Wednesday, February 15, 2006

Totally Irresponsible Rumors of the Apocalypse

I've heard some spicy rumors about the coming apocalypse that can't possibly be true, and therefore must be spread like wildfire throughout the internet as quickly as possible. I know I'm doing my part.

A good friend of mine, who shall remain nameless, has a friend who is apparently an internationally renowned doctor, who shall also remain nameless, who has worked with and has contacts within some of our national security agencies, which will themselves remain nameless, who have told this doctor some highly disturbing stories about what the near future holds for this semi-precious little world of ours.

To establish this doctor's contacts' bonafides, my friend told me that the doctor had been warned shortly before 9/11 to stay out of New York on or around that day. At first, this seemed a red flag for crackpot theorism, for which I have only marginal tastes. It sounded as if the inference was that this fellow's contacts in the government were in on the 9/11 attacks, which I consider a true sign of crackpot mentality, and I was inclined to dismiss entirely anything related to such notions. However, in talking with other friends of mine this information could have a much more rational explanation. Namely, it has been established through the 9/11 commission and the accounts of people like Richard Clarke that the US intelligence agencies did indeed have advance warning through foreign channels of the general danger of some kind of terrorist attack, likely in New York, and likely right around the 9/11 date. That was part of the scandal - that such warnings were known of within the government, but not taken seriously enough to prevent the attacks. So it's possible that this doctor's contacts were merely basing their warnings to him on this insider information, rather than from knowledge of some kind of nefarious plot within the government to create a faux attack on the US.

++++

What to do -
Please say what the doctor was warned to do shortly before 9/11, according to the apocalypse rumors post.

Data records
++++

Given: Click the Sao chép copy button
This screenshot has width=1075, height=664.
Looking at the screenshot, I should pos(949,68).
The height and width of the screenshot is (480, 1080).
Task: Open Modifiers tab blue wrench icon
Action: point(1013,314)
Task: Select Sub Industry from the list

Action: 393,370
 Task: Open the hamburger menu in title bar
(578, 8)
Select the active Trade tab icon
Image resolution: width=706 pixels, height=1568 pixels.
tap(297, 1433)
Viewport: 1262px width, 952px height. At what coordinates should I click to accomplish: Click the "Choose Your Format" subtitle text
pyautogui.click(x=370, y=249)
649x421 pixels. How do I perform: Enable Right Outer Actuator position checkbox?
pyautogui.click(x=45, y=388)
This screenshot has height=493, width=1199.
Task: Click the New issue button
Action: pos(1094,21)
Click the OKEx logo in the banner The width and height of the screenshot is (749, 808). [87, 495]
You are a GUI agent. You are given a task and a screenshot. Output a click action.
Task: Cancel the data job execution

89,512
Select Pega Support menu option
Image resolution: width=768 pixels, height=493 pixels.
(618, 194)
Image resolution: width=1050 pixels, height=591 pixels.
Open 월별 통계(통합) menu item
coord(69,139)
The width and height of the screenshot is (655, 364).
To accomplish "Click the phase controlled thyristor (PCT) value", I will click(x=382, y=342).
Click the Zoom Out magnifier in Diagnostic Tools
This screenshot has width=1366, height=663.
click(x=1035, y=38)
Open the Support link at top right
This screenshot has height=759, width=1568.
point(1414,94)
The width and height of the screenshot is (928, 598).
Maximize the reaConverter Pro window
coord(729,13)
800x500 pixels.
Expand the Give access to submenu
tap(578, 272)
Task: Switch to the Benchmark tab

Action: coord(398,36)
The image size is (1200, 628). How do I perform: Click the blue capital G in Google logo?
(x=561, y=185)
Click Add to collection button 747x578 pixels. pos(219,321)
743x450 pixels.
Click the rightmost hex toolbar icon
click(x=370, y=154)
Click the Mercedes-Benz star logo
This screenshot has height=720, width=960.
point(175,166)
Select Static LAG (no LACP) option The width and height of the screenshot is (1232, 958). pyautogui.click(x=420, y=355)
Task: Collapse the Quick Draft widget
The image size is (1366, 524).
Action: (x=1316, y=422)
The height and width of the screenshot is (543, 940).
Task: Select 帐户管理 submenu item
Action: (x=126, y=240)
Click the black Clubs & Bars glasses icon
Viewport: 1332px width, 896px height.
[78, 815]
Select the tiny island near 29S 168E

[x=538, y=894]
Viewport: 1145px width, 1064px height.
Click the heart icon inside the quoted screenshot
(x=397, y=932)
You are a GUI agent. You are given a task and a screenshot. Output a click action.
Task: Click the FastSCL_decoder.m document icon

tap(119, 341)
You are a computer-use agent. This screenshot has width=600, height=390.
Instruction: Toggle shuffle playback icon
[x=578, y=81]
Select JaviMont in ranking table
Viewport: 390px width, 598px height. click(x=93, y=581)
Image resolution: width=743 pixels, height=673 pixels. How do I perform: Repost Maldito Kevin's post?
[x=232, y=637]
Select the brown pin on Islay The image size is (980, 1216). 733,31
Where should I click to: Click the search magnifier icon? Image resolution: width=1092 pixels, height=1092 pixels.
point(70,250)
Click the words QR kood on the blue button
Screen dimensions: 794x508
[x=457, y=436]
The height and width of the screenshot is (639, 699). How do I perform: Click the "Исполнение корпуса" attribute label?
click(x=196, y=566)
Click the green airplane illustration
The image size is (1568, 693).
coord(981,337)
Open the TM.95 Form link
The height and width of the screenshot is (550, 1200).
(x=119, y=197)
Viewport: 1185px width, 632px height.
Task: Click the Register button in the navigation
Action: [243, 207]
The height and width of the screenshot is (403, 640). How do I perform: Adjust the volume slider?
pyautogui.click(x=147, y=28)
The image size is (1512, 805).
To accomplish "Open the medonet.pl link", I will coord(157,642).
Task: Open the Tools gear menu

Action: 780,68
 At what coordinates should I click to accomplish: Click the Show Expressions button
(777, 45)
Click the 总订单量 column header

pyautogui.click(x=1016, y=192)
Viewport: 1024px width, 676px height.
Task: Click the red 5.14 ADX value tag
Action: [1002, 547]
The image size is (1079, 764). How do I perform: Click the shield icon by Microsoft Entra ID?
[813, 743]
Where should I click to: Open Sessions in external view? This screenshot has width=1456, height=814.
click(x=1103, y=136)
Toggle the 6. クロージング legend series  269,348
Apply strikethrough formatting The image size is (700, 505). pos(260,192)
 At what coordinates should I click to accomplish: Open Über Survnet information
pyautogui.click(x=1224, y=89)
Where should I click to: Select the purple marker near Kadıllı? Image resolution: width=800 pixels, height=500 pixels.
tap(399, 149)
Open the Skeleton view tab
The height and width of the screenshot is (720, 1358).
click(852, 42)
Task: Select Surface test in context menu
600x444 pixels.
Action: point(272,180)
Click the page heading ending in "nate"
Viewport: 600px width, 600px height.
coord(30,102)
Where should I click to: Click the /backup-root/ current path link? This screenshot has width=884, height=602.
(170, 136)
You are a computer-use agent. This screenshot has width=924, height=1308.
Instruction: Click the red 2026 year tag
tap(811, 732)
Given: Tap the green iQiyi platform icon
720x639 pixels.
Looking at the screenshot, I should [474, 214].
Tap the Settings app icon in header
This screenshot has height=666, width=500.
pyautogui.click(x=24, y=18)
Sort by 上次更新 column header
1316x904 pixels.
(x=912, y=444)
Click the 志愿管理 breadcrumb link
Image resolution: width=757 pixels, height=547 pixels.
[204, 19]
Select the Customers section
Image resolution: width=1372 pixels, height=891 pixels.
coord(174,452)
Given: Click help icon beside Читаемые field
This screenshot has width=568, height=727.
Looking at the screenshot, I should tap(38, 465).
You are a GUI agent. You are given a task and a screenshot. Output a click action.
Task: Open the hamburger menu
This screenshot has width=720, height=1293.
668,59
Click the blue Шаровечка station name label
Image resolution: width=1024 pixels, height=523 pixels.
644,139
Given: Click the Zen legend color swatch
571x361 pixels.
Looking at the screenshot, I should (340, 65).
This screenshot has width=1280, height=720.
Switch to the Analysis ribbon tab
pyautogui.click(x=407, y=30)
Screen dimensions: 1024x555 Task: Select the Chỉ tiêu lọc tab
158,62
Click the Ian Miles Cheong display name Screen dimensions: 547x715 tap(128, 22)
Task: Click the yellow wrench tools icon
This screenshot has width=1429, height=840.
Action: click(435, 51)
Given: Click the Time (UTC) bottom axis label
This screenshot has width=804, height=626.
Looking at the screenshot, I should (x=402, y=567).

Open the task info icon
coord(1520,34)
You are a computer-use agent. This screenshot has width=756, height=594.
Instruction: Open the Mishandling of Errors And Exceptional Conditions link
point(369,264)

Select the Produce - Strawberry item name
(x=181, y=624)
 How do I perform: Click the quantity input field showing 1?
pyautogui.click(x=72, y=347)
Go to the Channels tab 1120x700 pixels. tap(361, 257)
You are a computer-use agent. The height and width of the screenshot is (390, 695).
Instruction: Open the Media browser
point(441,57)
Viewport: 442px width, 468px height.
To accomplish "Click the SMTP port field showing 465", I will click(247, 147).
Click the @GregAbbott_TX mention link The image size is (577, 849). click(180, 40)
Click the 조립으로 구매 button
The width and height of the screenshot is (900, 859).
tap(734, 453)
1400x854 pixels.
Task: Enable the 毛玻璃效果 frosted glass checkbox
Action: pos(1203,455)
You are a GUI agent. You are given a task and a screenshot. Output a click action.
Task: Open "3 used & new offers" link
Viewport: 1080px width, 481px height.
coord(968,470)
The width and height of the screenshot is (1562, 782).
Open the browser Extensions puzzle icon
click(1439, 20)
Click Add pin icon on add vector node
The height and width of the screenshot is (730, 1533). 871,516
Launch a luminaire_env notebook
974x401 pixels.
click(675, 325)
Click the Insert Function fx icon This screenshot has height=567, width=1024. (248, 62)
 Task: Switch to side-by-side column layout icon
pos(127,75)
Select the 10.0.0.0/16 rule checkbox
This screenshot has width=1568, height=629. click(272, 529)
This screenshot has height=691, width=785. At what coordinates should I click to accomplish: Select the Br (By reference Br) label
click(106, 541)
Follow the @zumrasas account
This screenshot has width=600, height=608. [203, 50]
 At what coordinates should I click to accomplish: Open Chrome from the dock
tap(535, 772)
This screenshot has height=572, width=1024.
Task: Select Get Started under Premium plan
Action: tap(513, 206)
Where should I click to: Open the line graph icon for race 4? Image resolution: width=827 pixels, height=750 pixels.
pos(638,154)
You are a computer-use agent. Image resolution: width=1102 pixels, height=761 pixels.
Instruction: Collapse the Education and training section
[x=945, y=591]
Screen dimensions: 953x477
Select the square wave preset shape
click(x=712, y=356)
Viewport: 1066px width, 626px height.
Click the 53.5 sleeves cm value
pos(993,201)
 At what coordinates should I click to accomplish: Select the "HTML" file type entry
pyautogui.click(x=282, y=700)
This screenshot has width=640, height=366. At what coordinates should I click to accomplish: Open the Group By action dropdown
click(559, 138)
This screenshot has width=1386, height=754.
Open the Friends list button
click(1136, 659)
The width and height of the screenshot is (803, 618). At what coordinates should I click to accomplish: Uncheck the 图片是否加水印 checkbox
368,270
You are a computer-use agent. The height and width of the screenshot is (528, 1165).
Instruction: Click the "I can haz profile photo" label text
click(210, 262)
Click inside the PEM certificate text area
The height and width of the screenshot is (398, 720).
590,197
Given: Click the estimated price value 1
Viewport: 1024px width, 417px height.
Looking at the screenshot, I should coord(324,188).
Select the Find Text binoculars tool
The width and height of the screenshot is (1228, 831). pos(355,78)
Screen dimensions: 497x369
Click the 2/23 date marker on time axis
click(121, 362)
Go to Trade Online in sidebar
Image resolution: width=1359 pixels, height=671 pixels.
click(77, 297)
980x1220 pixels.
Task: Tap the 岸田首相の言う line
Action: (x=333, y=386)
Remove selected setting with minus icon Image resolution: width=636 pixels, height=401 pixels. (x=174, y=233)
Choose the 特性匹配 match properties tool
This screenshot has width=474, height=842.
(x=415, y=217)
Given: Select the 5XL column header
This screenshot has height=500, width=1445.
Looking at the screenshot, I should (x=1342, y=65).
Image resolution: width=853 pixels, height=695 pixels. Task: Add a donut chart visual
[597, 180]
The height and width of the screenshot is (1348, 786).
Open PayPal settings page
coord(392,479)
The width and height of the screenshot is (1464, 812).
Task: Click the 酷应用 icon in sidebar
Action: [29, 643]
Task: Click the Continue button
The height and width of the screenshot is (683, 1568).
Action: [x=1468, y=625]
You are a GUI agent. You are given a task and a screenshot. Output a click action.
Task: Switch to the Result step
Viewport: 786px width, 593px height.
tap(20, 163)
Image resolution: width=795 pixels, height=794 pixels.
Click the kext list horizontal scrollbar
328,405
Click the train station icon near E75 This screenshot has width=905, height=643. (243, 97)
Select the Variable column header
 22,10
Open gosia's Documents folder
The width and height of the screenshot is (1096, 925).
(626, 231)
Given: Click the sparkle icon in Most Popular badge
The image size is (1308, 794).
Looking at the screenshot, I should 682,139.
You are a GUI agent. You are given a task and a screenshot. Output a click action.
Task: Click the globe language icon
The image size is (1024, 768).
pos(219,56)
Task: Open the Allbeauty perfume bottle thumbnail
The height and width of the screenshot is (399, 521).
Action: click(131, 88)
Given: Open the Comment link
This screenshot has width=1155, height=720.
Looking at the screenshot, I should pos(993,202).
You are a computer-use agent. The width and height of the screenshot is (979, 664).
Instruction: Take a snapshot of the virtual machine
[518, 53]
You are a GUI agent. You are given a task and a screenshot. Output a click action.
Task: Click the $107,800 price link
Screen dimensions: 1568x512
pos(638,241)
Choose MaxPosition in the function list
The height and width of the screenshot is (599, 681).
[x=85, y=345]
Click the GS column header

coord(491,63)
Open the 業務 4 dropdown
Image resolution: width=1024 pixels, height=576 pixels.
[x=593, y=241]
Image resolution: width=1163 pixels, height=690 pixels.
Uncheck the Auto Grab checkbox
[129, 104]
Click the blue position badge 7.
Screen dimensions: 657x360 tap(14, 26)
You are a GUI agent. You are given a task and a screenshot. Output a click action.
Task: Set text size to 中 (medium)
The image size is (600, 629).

++++

Answer below -
The doctor was warned to stay out of New York on or around that day.